At COP-27, Climate Change Mitigation Takes a Back Seat
The climate summit that took place in Sharm el-Sheikh in November has been hailed as “historic” by many, especially the developing world, for establishing the much-awaited Loss and Damage (L&D) finance facility. But on other fronts such as reducing global-warming emissions, all it could achieve was to not backslide on some of the existing commitments.
This is despite the alarming evidence produced by the Intergovernmental Panel on Climate Change (IPCC) Working Groups’ reports released during 2021 and 2022, which led the United Nations (UN) Secretary-General António Guterres to call it “a code red for humanity”.
According to the IPCC, in order to keep the temperature rise to below 2°C relative to pre-industrial levels, the atmospheric concentration of all greenhouse gases (GHGs) should remain below 450 ppm (parts per million) CO2-equivalent.
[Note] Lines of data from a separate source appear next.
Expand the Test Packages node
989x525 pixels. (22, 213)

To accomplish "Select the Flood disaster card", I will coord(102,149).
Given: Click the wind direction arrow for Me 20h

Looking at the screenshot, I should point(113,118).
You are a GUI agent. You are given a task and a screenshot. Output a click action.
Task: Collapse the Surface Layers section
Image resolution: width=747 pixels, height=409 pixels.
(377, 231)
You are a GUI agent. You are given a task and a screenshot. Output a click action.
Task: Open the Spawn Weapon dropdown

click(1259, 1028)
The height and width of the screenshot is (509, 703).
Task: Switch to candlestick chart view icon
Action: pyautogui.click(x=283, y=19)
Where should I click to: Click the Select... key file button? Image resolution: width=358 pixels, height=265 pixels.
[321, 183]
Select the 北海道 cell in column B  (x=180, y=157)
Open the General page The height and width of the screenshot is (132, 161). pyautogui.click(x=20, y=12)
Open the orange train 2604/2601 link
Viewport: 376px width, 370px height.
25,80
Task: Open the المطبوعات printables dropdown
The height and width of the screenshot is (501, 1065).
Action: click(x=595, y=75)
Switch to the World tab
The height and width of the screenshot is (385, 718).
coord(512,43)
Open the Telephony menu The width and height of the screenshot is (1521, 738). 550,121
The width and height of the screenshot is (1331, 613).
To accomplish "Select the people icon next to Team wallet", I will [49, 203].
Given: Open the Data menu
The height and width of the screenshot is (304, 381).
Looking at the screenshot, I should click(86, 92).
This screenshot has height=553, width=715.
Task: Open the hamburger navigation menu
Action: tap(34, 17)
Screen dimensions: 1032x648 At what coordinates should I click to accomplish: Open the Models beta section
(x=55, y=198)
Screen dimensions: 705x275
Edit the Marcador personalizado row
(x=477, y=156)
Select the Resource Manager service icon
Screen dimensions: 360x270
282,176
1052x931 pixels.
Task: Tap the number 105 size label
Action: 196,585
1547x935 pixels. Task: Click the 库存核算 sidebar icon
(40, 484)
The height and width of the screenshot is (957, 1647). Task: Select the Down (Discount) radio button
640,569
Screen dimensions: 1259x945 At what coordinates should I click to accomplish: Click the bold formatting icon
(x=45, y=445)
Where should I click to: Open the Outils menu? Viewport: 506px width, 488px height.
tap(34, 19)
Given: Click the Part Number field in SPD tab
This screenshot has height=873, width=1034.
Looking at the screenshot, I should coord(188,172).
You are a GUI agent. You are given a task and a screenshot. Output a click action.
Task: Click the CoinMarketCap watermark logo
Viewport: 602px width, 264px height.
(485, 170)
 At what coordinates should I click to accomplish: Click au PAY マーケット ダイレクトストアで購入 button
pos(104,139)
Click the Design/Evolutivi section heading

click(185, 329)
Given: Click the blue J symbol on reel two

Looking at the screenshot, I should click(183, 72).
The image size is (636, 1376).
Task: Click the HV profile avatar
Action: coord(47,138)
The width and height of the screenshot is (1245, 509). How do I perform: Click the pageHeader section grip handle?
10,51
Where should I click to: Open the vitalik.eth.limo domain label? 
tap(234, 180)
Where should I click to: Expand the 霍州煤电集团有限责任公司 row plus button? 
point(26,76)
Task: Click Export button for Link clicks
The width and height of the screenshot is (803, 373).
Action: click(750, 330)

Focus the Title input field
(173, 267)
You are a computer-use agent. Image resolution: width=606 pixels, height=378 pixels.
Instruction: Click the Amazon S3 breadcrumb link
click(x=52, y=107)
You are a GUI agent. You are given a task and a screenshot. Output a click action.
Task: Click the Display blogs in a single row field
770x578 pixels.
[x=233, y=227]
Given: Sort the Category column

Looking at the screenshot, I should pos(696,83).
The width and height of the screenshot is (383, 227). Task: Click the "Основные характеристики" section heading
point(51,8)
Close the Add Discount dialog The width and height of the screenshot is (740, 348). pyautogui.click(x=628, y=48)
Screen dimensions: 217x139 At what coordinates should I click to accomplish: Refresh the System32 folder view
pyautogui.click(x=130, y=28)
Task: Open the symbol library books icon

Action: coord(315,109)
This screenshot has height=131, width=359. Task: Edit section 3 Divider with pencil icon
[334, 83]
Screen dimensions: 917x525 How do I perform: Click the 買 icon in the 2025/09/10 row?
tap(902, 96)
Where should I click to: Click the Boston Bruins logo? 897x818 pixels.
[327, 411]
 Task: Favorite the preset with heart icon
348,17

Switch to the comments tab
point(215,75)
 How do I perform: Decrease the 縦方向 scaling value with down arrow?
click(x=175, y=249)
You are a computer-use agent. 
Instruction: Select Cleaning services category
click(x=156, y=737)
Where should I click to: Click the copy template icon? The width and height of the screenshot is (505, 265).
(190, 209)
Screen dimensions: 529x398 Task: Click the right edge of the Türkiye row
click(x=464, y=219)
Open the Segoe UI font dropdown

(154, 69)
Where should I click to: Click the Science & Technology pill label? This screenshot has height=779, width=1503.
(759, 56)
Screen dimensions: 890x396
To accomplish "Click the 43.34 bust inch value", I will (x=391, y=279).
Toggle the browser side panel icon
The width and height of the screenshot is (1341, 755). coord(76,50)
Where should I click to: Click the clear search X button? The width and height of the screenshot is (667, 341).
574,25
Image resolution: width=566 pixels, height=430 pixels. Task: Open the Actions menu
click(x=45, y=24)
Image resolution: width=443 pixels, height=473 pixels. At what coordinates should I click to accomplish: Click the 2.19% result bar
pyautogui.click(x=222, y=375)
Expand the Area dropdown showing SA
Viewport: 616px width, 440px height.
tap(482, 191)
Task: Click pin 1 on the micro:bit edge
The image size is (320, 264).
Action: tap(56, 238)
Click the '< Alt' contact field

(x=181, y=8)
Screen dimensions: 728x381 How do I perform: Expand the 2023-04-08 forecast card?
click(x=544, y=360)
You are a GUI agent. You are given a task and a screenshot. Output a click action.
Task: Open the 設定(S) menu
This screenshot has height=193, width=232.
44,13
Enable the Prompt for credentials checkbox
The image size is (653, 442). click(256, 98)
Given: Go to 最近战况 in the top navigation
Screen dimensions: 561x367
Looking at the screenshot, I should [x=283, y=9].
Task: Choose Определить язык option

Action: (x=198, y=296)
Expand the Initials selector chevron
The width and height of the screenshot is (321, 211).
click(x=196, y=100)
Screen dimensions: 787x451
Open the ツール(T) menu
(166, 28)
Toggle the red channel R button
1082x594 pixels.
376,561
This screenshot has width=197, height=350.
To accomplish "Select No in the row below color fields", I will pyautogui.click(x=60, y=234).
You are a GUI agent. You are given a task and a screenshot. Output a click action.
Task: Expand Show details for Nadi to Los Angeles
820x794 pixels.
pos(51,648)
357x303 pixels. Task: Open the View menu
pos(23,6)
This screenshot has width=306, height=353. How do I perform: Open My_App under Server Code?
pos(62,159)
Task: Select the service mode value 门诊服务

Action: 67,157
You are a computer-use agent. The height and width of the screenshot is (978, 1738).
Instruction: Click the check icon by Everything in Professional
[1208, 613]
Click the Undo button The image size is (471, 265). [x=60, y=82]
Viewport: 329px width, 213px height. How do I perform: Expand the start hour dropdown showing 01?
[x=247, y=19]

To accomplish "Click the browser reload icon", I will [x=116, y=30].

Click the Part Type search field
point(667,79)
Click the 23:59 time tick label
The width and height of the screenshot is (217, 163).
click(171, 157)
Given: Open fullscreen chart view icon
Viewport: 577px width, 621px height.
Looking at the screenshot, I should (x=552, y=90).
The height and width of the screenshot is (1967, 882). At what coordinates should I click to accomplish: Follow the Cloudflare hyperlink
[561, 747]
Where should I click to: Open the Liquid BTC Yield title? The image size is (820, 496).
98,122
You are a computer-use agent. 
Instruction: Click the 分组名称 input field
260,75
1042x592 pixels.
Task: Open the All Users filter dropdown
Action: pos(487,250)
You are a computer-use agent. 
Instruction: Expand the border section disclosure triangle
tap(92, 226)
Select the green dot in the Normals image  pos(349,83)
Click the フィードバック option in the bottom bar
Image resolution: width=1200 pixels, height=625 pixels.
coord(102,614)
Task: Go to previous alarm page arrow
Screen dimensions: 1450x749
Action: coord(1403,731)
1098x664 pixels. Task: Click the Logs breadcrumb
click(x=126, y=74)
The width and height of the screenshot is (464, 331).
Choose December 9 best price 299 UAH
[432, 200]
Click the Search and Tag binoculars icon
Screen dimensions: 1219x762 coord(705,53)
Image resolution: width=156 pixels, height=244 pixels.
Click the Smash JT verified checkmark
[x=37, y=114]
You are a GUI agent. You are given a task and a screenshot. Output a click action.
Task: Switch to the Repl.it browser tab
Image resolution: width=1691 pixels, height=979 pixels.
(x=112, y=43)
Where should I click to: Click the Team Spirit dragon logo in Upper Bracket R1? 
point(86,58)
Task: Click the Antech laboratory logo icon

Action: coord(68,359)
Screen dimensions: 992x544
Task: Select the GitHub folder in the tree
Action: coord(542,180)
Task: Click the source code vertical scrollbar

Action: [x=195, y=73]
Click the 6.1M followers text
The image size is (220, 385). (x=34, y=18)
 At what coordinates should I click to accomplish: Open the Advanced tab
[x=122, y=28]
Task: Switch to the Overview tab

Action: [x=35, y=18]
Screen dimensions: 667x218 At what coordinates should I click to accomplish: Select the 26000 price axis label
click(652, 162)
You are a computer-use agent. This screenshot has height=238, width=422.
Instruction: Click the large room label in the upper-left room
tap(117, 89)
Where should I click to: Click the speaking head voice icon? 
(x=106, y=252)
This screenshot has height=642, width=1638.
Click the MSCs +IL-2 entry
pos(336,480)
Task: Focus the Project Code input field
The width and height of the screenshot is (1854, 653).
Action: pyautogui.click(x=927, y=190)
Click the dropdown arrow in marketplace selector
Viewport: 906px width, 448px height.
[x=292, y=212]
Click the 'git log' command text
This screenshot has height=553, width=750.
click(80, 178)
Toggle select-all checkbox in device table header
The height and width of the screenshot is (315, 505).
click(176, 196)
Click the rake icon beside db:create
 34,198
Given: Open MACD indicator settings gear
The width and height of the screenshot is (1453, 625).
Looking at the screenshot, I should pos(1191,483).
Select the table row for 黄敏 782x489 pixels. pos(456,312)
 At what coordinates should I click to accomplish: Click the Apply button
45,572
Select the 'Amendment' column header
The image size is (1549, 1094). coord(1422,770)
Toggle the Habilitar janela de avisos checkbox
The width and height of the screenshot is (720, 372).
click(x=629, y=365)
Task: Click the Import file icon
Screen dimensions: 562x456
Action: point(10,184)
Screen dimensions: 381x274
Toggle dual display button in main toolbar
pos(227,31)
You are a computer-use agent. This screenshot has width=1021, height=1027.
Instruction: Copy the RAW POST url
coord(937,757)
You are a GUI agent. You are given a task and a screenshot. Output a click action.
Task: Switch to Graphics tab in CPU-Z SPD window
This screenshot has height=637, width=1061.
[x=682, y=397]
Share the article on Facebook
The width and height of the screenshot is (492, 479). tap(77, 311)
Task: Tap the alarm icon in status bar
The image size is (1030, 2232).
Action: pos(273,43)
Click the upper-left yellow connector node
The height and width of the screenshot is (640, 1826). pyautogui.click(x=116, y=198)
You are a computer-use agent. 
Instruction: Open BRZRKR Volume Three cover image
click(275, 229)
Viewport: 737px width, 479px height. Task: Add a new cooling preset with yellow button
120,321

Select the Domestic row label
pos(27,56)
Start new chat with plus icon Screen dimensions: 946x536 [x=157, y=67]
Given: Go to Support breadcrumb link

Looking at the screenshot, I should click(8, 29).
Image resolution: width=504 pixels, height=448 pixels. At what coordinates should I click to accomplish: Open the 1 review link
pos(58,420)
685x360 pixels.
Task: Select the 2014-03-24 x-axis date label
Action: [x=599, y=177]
Today, the world has well surpassed the 400 ppm limit, raising concerns over the window of opportunity to avoid a deeper crisis. Yet, from the beginning, expectations of the 27th Conference of Parties (COP-27) of the United Framework Convention on Climate Change (UNFCCC) on raising ambition on mitigation were low. 1Mitigation refers to measures to reduce greenhouse gas (GHG) emissions that are released into the atmosphere through various human activities (primarily fossil fuel consumption) and to enhance carbon sinks such as forests which is also a form of mitigation as forests absorb more carbon that they release into the atmosphere.
The COP-27 discussions occurred against the backdrop of multiple crises across the globe, energy, food, pandemic, economic, and geopolitical.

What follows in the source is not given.